## DIRECTIVE
Reproduce the material below with every occurrence of "GUI agent" changed to "screen agent", keeping everything else identical.

Collected data entries
begin

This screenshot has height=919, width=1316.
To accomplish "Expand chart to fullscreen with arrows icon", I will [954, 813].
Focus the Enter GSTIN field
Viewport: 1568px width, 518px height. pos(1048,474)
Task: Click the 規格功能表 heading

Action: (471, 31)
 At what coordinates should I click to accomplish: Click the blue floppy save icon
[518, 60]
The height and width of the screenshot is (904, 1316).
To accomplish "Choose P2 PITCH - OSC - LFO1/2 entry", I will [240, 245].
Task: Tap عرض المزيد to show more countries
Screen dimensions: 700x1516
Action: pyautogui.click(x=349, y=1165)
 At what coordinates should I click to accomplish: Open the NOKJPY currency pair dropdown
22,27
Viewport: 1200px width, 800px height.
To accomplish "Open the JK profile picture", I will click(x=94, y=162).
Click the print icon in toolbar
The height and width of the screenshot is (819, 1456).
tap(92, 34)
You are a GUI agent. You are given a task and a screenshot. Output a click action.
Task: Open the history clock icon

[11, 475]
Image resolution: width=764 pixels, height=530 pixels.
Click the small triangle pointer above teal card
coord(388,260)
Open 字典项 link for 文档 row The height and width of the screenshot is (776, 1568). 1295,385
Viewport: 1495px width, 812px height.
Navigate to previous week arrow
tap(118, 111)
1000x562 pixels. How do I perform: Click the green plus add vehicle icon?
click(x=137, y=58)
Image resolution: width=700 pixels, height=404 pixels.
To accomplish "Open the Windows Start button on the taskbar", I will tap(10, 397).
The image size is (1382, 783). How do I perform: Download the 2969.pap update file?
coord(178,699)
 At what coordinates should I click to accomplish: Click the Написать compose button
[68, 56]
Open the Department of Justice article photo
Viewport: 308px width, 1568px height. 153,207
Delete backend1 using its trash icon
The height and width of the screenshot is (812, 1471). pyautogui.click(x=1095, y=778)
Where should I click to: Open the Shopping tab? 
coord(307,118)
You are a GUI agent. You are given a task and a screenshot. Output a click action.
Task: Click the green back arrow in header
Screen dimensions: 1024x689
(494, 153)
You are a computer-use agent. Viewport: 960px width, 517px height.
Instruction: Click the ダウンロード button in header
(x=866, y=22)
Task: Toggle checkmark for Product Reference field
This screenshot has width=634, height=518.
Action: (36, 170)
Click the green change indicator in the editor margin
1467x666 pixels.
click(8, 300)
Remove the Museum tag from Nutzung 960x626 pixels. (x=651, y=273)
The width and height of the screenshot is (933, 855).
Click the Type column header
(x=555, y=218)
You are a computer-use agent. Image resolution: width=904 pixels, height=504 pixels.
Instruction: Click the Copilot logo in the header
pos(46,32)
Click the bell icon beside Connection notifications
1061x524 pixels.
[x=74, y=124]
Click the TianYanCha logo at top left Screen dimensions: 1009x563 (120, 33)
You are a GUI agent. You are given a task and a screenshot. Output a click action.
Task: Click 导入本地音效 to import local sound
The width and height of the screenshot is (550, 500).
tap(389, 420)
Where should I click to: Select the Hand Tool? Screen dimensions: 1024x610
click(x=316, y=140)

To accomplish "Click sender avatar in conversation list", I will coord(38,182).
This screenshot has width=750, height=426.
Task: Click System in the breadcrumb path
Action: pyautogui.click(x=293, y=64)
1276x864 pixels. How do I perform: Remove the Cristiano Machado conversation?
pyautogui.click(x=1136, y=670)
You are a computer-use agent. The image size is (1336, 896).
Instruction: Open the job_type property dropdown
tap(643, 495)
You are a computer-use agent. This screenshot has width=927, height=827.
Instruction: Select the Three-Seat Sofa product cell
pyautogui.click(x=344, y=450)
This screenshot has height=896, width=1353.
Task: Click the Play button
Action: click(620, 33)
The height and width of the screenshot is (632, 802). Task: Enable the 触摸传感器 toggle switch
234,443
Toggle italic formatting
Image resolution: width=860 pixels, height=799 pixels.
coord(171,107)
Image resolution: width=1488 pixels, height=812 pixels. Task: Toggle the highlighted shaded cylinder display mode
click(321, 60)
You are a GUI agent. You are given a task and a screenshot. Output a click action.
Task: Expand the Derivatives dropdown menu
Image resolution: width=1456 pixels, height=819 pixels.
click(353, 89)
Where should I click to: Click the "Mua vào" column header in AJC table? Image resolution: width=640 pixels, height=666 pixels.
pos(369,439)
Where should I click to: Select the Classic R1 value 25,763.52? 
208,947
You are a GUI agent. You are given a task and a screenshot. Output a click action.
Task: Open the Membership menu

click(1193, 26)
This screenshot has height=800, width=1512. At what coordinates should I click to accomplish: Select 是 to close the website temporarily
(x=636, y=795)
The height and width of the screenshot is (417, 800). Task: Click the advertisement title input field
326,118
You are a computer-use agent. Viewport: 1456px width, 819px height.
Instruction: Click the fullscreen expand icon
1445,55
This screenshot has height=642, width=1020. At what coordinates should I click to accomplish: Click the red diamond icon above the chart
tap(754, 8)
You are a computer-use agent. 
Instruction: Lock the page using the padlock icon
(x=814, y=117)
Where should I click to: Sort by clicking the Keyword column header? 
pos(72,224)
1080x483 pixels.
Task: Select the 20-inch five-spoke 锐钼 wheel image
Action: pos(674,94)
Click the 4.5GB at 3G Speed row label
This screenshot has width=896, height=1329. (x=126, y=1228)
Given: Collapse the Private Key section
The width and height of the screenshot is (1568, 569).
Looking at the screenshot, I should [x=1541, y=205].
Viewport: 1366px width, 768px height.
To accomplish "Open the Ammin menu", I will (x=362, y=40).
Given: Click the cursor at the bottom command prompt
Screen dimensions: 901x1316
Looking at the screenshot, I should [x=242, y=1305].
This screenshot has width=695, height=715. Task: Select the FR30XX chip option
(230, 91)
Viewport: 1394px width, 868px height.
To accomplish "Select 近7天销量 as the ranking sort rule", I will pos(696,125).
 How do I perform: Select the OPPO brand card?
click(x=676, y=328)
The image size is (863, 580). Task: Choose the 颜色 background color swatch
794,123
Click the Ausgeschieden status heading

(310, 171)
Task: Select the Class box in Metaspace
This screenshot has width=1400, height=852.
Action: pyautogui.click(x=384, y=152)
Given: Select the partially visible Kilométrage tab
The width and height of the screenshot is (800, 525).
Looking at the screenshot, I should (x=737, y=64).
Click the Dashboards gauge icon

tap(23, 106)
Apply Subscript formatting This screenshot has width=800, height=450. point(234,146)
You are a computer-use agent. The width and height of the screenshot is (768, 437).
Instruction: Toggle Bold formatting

end

## PROBLEM SOLUTION
This screenshot has height=919, width=1316.
To accomplish "Expand chart to fullscreen with arrows icon", I will [954, 813].
Focus the Enter GSTIN field
Viewport: 1568px width, 518px height. pos(1048,474)
Task: Click the 規格功能表 heading

Action: (471, 31)
 At what coordinates should I click to accomplish: Click the blue floppy save icon
[518, 60]
The height and width of the screenshot is (904, 1316).
To accomplish "Choose P2 PITCH - OSC - LFO1/2 entry", I will [240, 245].
Task: Tap عرض المزيد to show more countries
Screen dimensions: 700x1516
Action: pyautogui.click(x=349, y=1165)
 At what coordinates should I click to accomplish: Open the NOKJPY currency pair dropdown
22,27
Viewport: 1200px width, 800px height.
To accomplish "Open the JK profile picture", I will click(x=94, y=162).
Click the print icon in toolbar
The height and width of the screenshot is (819, 1456).
tap(92, 34)
You are a screen agent. You are given a task and a screenshot. Output a click action.
Task: Open the history clock icon

[11, 475]
Image resolution: width=764 pixels, height=530 pixels.
Click the small triangle pointer above teal card
coord(388,260)
Open 字典项 link for 文档 row The height and width of the screenshot is (776, 1568). 1295,385
Viewport: 1495px width, 812px height.
Navigate to previous week arrow
tap(118, 111)
1000x562 pixels. How do I perform: Click the green plus add vehicle icon?
click(x=137, y=58)
Image resolution: width=700 pixels, height=404 pixels.
To accomplish "Open the Windows Start button on the taskbar", I will tap(10, 397).
The image size is (1382, 783). How do I perform: Download the 2969.pap update file?
coord(178,699)
 At what coordinates should I click to accomplish: Click the Написать compose button
[68, 56]
Open the Department of Justice article photo
Viewport: 308px width, 1568px height. 153,207
Delete backend1 using its trash icon
The height and width of the screenshot is (812, 1471). pyautogui.click(x=1095, y=778)
Where should I click to: Open the Shopping tab? 
coord(307,118)
You are a screen agent. You are given a task and a screenshot. Output a click action.
Task: Click the green back arrow in header
Screen dimensions: 1024x689
(494, 153)
You are a computer-use agent. Viewport: 960px width, 517px height.
Instruction: Click the ダウンロード button in header
(x=866, y=22)
Task: Toggle checkmark for Product Reference field
This screenshot has width=634, height=518.
Action: (36, 170)
Click the green change indicator in the editor margin
1467x666 pixels.
click(8, 300)
Remove the Museum tag from Nutzung 960x626 pixels. (x=651, y=273)
The width and height of the screenshot is (933, 855).
Click the Type column header
(x=555, y=218)
You are a computer-use agent. Image resolution: width=904 pixels, height=504 pixels.
Instruction: Click the Copilot logo in the header
pos(46,32)
Click the bell icon beside Connection notifications
1061x524 pixels.
[x=74, y=124]
Click the TianYanCha logo at top left Screen dimensions: 1009x563 (120, 33)
You are a screen agent. You are given a task and a screenshot. Output a click action.
Task: Click 导入本地音效 to import local sound
The width and height of the screenshot is (550, 500).
tap(389, 420)
Where should I click to: Select the Hand Tool? Screen dimensions: 1024x610
click(x=316, y=140)

To accomplish "Click sender avatar in conversation list", I will coord(38,182).
This screenshot has width=750, height=426.
Task: Click System in the breadcrumb path
Action: pyautogui.click(x=293, y=64)
1276x864 pixels. How do I perform: Remove the Cristiano Machado conversation?
pyautogui.click(x=1136, y=670)
You are a computer-use agent. The image size is (1336, 896).
Instruction: Open the job_type property dropdown
tap(643, 495)
You are a computer-use agent. This screenshot has width=927, height=827.
Instruction: Select the Three-Seat Sofa product cell
pyautogui.click(x=344, y=450)
This screenshot has height=896, width=1353.
Task: Click the Play button
Action: click(620, 33)
The height and width of the screenshot is (632, 802). Task: Enable the 触摸传感器 toggle switch
234,443
Toggle italic formatting
Image resolution: width=860 pixels, height=799 pixels.
coord(171,107)
Image resolution: width=1488 pixels, height=812 pixels. Task: Toggle the highlighted shaded cylinder display mode
click(321, 60)
You are a screen agent. You are given a task and a screenshot. Output a click action.
Task: Expand the Derivatives dropdown menu
Image resolution: width=1456 pixels, height=819 pixels.
click(353, 89)
Where should I click to: Click the "Mua vào" column header in AJC table? Image resolution: width=640 pixels, height=666 pixels.
pos(369,439)
Where should I click to: Select the Classic R1 value 25,763.52? 
208,947
You are a screen agent. You are given a task and a screenshot. Output a click action.
Task: Open the Membership menu

click(1193, 26)
This screenshot has height=800, width=1512. At what coordinates should I click to accomplish: Select 是 to close the website temporarily
(x=636, y=795)
The height and width of the screenshot is (417, 800). Task: Click the advertisement title input field
326,118
You are a computer-use agent. Viewport: 1456px width, 819px height.
Instruction: Click the fullscreen expand icon
1445,55
This screenshot has height=642, width=1020. At what coordinates should I click to accomplish: Click the red diamond icon above the chart
tap(754, 8)
You are a computer-use agent. 
Instruction: Lock the page using the padlock icon
(x=814, y=117)
Where should I click to: Sort by clicking the Keyword column header? 
pos(72,224)
1080x483 pixels.
Task: Select the 20-inch five-spoke 锐钼 wheel image
Action: pos(674,94)
Click the 4.5GB at 3G Speed row label
This screenshot has width=896, height=1329. (x=126, y=1228)
Given: Collapse the Private Key section
The width and height of the screenshot is (1568, 569).
Looking at the screenshot, I should [x=1541, y=205].
Viewport: 1366px width, 768px height.
To accomplish "Open the Ammin menu", I will (x=362, y=40).
Given: Click the cursor at the bottom command prompt
Screen dimensions: 901x1316
Looking at the screenshot, I should [x=242, y=1305].
This screenshot has width=695, height=715. Task: Select the FR30XX chip option
(230, 91)
Viewport: 1394px width, 868px height.
To accomplish "Select 近7天销量 as the ranking sort rule", I will pos(696,125).
 How do I perform: Select the OPPO brand card?
click(x=676, y=328)
The image size is (863, 580). Task: Choose the 颜色 background color swatch
794,123
Click the Ausgeschieden status heading

(310, 171)
Task: Select the Class box in Metaspace
This screenshot has width=1400, height=852.
Action: pyautogui.click(x=384, y=152)
Given: Select the partially visible Kilométrage tab
The width and height of the screenshot is (800, 525).
Looking at the screenshot, I should (x=737, y=64).
Click the Dashboards gauge icon

tap(23, 106)
Apply Subscript formatting This screenshot has width=800, height=450. point(234,146)
You are a computer-use agent. The width and height of the screenshot is (768, 437).
Instruction: Toggle Bold formatting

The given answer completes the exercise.